Saved entries:
****************************************
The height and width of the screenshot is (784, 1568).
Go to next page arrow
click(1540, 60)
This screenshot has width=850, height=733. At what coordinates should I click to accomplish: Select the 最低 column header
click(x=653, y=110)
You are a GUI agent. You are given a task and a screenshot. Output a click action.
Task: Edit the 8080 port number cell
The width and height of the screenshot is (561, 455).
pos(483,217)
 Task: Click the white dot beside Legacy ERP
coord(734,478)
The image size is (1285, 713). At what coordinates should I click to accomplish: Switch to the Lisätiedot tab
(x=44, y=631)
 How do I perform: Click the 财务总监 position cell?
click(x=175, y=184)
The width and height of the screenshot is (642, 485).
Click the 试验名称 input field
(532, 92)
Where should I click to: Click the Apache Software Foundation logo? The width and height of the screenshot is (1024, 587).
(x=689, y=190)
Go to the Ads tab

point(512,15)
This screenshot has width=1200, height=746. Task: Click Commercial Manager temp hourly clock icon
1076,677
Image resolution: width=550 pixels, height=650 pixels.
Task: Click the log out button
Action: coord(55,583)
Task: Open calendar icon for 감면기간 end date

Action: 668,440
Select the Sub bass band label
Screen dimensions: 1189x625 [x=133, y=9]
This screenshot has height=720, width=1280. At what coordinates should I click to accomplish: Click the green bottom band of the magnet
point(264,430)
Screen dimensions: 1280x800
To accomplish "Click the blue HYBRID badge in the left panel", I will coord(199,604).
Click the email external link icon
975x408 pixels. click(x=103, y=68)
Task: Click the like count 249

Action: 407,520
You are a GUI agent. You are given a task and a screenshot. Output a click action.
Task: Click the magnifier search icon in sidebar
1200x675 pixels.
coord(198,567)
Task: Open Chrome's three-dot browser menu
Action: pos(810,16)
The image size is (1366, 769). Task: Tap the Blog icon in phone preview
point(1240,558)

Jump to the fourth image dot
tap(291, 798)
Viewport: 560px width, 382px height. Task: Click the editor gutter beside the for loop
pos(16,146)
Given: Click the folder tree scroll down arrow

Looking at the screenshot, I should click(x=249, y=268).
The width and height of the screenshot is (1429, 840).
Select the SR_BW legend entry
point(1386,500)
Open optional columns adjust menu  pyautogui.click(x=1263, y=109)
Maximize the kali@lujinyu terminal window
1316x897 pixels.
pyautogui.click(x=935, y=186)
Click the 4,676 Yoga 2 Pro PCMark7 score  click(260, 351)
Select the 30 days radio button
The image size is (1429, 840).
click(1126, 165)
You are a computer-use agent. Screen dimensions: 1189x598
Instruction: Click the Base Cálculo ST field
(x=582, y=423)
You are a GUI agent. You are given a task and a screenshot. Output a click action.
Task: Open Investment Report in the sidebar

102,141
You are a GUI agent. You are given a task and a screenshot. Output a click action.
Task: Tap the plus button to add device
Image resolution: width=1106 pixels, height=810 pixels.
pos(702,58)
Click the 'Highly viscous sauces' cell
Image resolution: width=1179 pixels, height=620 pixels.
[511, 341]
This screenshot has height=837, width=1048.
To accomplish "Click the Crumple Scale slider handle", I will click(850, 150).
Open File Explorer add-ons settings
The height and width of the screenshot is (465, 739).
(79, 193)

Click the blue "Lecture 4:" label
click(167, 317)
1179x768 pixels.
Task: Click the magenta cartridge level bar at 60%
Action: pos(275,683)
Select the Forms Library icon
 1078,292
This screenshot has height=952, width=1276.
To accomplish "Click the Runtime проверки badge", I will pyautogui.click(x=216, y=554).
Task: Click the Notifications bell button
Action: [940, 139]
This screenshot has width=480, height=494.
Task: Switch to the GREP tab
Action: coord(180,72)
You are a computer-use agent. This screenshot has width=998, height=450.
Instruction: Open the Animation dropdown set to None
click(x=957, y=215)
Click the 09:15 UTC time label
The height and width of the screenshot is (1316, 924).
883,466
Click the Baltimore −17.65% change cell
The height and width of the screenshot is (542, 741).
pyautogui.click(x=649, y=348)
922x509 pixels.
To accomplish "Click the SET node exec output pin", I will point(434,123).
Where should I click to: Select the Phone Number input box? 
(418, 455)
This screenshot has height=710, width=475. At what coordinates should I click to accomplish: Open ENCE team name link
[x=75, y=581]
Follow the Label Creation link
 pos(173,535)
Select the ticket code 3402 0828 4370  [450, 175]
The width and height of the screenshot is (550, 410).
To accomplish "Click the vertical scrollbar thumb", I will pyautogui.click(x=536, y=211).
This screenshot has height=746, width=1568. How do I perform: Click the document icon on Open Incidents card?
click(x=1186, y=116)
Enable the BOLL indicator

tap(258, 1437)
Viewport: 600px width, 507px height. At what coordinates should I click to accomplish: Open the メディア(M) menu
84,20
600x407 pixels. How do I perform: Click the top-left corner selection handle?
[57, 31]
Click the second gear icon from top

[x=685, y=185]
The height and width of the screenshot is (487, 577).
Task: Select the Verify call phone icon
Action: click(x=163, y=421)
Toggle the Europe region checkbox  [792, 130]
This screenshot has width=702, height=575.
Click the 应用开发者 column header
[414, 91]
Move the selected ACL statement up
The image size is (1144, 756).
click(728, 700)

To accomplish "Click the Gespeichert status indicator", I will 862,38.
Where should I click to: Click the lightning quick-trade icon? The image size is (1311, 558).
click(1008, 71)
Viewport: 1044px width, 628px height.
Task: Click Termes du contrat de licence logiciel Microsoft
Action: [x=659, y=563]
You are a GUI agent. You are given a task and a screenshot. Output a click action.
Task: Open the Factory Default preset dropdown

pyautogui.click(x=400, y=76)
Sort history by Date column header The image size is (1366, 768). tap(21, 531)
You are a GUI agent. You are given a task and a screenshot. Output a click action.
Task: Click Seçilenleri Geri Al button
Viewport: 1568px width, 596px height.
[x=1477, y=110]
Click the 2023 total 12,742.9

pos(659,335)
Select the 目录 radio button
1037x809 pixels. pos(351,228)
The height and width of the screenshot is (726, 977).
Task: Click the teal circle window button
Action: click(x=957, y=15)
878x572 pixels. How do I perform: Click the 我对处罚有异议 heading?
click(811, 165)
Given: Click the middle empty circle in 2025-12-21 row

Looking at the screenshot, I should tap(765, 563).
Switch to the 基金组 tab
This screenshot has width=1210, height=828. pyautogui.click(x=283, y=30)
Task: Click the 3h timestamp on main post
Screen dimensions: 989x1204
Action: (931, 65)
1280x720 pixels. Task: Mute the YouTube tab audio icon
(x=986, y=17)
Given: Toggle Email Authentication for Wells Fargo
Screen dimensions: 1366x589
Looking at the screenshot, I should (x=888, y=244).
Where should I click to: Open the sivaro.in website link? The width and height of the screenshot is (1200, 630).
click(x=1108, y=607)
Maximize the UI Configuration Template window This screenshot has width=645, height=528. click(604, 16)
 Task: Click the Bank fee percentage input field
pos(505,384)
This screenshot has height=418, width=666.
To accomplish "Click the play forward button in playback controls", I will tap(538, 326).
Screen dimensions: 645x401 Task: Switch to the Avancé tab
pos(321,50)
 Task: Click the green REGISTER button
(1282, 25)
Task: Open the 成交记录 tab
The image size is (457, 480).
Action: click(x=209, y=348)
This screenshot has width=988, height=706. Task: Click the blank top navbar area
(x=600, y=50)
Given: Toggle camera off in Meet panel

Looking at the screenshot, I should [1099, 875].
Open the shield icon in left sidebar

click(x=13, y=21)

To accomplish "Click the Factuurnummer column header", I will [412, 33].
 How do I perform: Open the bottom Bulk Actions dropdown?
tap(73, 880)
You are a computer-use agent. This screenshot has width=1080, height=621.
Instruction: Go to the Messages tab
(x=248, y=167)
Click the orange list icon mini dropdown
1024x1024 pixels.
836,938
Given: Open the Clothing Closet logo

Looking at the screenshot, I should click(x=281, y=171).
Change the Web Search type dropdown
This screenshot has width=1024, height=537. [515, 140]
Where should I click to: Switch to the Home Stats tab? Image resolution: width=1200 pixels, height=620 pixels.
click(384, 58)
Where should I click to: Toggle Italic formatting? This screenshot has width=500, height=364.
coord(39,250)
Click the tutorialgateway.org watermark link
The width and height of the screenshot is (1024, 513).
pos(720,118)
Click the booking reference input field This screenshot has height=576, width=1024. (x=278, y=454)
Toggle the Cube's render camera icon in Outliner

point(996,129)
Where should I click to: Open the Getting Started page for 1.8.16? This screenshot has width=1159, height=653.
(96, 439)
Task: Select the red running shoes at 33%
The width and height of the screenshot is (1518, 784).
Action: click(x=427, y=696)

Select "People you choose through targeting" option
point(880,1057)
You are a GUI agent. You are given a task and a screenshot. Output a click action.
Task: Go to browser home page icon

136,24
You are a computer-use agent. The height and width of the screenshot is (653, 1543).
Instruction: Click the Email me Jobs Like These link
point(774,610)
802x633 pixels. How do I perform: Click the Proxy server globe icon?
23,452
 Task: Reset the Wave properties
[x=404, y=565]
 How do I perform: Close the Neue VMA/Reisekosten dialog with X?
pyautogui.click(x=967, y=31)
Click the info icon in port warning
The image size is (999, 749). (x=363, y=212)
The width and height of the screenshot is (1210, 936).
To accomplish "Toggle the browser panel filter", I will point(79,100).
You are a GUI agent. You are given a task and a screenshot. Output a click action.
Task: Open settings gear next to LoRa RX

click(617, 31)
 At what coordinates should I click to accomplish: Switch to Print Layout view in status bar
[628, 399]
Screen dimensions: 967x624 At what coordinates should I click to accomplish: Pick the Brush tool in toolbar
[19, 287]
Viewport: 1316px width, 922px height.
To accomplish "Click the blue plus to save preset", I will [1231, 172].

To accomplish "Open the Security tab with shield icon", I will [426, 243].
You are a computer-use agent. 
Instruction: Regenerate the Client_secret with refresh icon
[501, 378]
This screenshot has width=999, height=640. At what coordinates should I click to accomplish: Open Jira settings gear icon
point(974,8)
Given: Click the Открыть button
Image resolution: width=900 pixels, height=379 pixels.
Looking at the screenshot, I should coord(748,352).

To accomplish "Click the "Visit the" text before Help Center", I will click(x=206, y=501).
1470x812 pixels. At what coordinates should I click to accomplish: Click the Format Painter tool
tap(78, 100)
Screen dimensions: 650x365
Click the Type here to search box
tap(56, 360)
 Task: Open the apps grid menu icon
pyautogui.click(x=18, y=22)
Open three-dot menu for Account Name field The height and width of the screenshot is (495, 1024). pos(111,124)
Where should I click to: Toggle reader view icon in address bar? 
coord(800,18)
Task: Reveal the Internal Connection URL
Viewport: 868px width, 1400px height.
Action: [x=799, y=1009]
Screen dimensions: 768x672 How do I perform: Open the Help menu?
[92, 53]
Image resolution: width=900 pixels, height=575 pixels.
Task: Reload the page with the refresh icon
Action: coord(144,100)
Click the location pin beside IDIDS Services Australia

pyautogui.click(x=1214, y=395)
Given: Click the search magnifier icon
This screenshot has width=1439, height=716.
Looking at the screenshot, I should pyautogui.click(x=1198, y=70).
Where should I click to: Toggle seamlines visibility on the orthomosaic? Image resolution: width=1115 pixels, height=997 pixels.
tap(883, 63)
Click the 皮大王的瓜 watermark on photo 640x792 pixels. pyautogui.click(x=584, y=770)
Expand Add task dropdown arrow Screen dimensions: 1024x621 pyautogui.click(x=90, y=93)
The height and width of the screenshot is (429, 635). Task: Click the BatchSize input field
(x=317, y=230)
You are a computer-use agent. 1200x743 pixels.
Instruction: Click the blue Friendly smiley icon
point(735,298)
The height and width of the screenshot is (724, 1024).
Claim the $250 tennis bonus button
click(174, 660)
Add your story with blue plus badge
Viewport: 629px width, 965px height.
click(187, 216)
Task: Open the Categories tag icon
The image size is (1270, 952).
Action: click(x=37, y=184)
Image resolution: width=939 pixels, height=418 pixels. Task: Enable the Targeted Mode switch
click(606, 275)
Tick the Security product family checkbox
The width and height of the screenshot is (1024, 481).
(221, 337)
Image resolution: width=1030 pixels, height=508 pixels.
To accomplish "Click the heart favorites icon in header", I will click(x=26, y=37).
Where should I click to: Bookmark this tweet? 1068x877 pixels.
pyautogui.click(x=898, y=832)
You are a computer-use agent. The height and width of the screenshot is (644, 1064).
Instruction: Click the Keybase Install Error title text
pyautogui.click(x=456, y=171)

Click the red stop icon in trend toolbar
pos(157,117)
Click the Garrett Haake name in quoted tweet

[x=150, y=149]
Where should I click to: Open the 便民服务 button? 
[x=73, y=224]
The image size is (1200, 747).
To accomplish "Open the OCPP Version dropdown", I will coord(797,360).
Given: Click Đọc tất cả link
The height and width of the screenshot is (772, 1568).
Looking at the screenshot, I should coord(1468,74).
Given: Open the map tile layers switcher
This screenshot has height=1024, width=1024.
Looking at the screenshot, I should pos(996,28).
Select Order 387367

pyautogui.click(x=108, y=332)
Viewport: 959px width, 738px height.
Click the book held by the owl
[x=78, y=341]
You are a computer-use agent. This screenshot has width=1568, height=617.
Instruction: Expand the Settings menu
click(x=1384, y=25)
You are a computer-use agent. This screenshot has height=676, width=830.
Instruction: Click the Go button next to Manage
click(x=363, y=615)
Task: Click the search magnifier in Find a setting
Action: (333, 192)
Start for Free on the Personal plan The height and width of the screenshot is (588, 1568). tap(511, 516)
****************************************
■ Work to complete ■
After locating the line holding "Instruction: Regenerate the" above, output exactly that line and every line after it through the line holding "Given: Click the Открыть button". Include nothing else.

■ Response ■
Instruction: Regenerate the Client_secret with refresh icon
[501, 378]
This screenshot has width=999, height=640. At what coordinates should I click to accomplish: Open Jira settings gear icon
point(974,8)
Given: Click the Открыть button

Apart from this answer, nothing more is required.